MORFUDD (standardized modern form)
Morfudd is the twin sister of Owein ap Urien Rheged, both said to be children of the otherworld-mother Modron. This would give her the same calculated date of ca. 530. Morfudd also makes a walk-on appearance in the tale of Culhwch and Olwen, while her brother Owein, in addition to numerous reasonably historic references, is inserted by Geoffrey of Monmouth into the Matter of Britain and eventually gets his own Arthurian romance, as Yvain.
Textual Sources
Morud - JC MS 20 written late 14th c., copied from ms ca. 1200 (this is a slightly corrupted form)Moruud - Peniarth Ms. 47
Morwyd - Peniarth Ms. 50
Moruyd - White Book of Rhydderch (fictional) (from Bromwich TYP)
Moruud - Red Book of Hergest (fictional) (from Bromwich TYP)
While this woman appears to be the only reliable early Morfudd (Bartrum WCD lists another who is purely legendary), the name is reasonably common in the later medieval period.
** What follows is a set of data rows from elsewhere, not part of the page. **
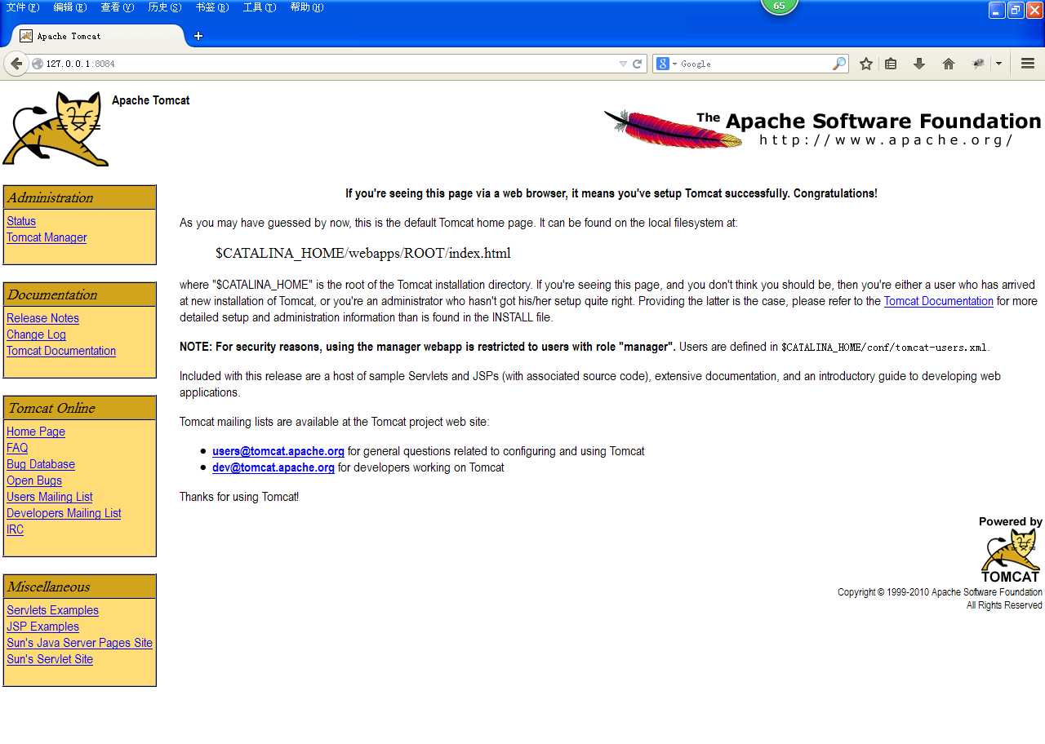Click the green 65 progress badge
Screen dimensions: 1045x744
tap(779, 6)
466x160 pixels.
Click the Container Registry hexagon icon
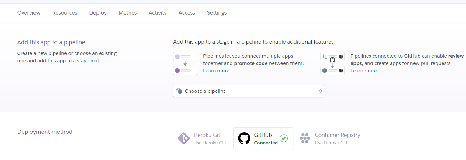pos(305,139)
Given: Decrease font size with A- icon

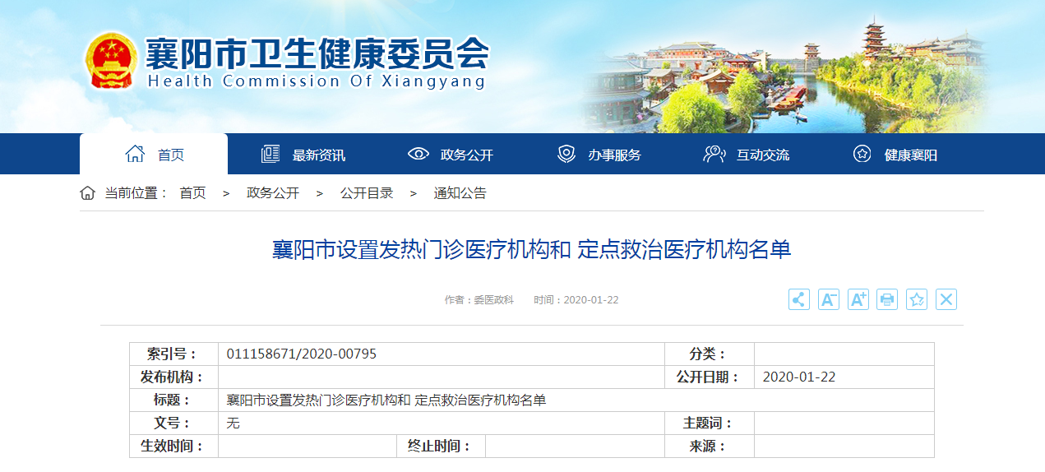Looking at the screenshot, I should (828, 299).
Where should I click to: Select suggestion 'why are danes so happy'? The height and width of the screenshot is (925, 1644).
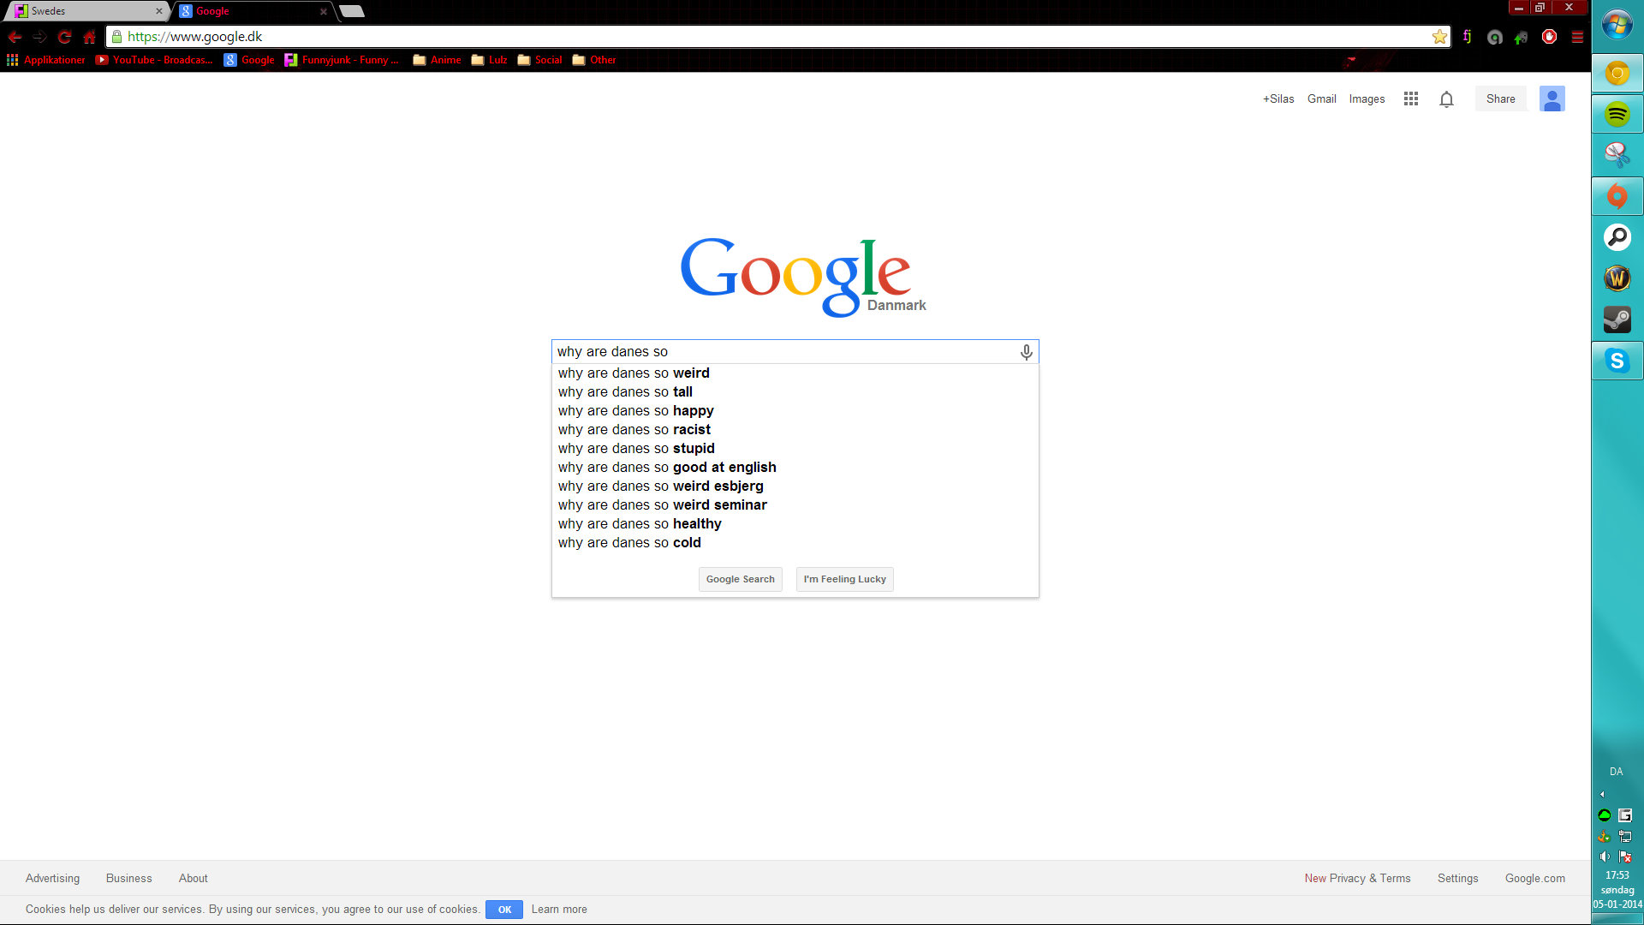click(795, 411)
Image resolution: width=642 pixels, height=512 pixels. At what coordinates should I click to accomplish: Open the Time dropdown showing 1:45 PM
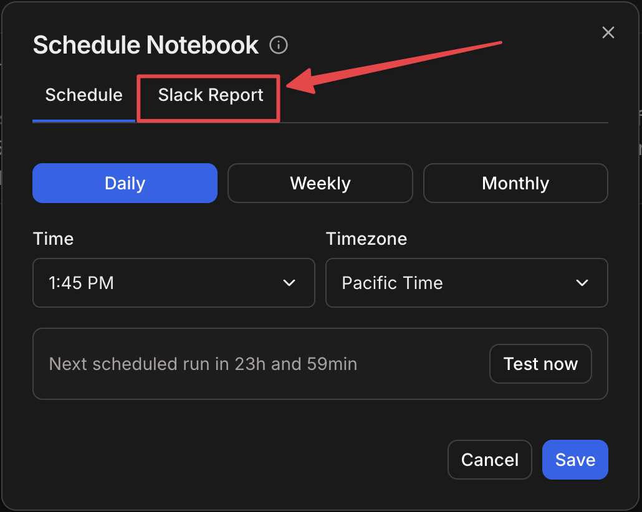[173, 283]
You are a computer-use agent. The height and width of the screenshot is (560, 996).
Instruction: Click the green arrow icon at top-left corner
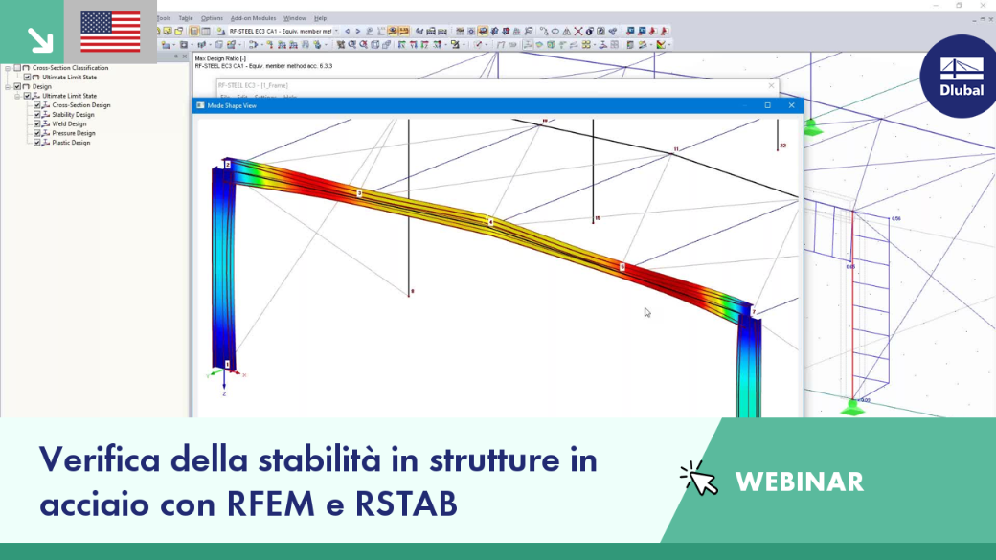(x=40, y=40)
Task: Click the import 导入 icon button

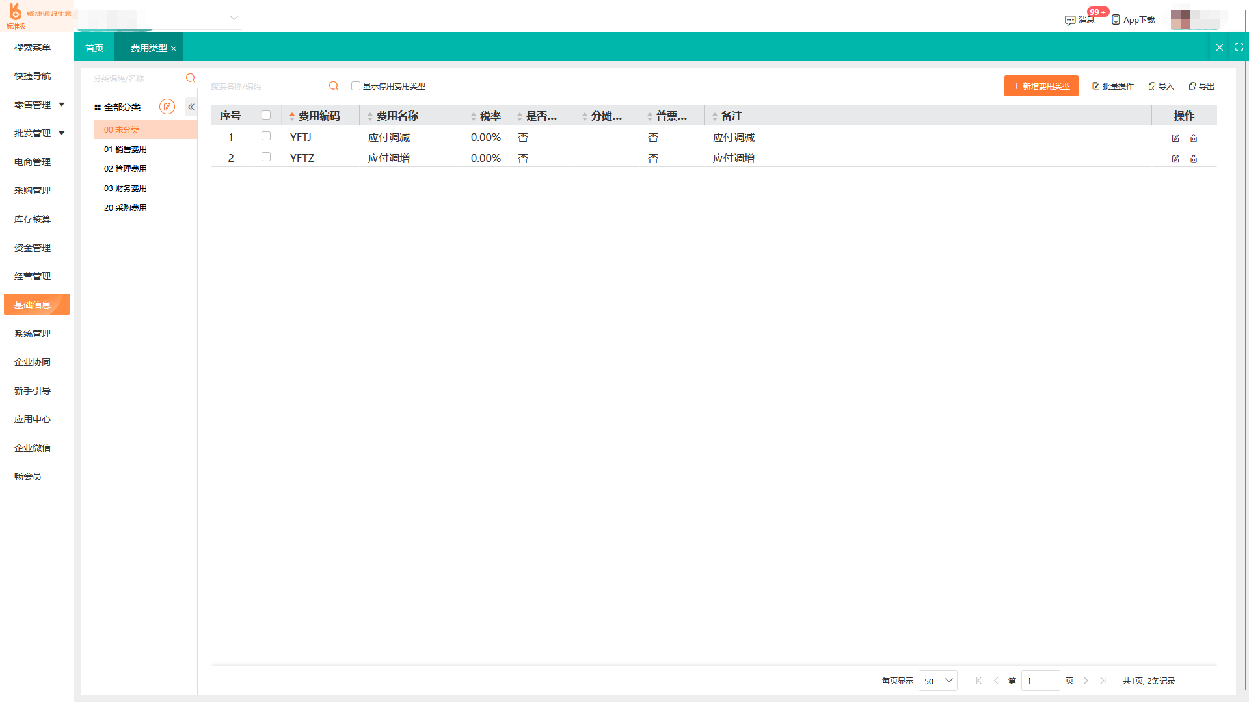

The lack of early examples, however, makes historic reconstruction difficult.
Linguistic Analysis
If this name is understood as a typical dithematic compound, then the first element can be isolated fairly confidently as Mor-, an element that has two possible origins in Brythonic names: *Mori- "sea" and *Maro- "large, great". But by the mid 6th century, both of these would appear as Mor-.
Despite the appearance of f at the beginning of the second element in the standardized form of the name, early medieval examples alternate the more conservative u/v and the slightly later w, arguing for an underlying second element beginning with gw. (There are several names that show this same ambiguity, with apparent shifts in both directions from w to f and the reverse. See e.g. the discussion by Williams (1930) "Anawfedd, Blodeuwedd, -medd".)
This interpretation takes us back to an Old Welsh *guid for the second element, probably from Brittonic *ued-, for which we'd expect a mid 6th c. form vid. So for a mid 6th century Latinized written form, we can postulate Morvida, and a pronunciation along the lines of ['mor-wi"D] or, in English syllables, "MOHR-wi"dh" where i" represents a vowel like schwa but higher in the mouth, and "dh" represents the initial sound of "this".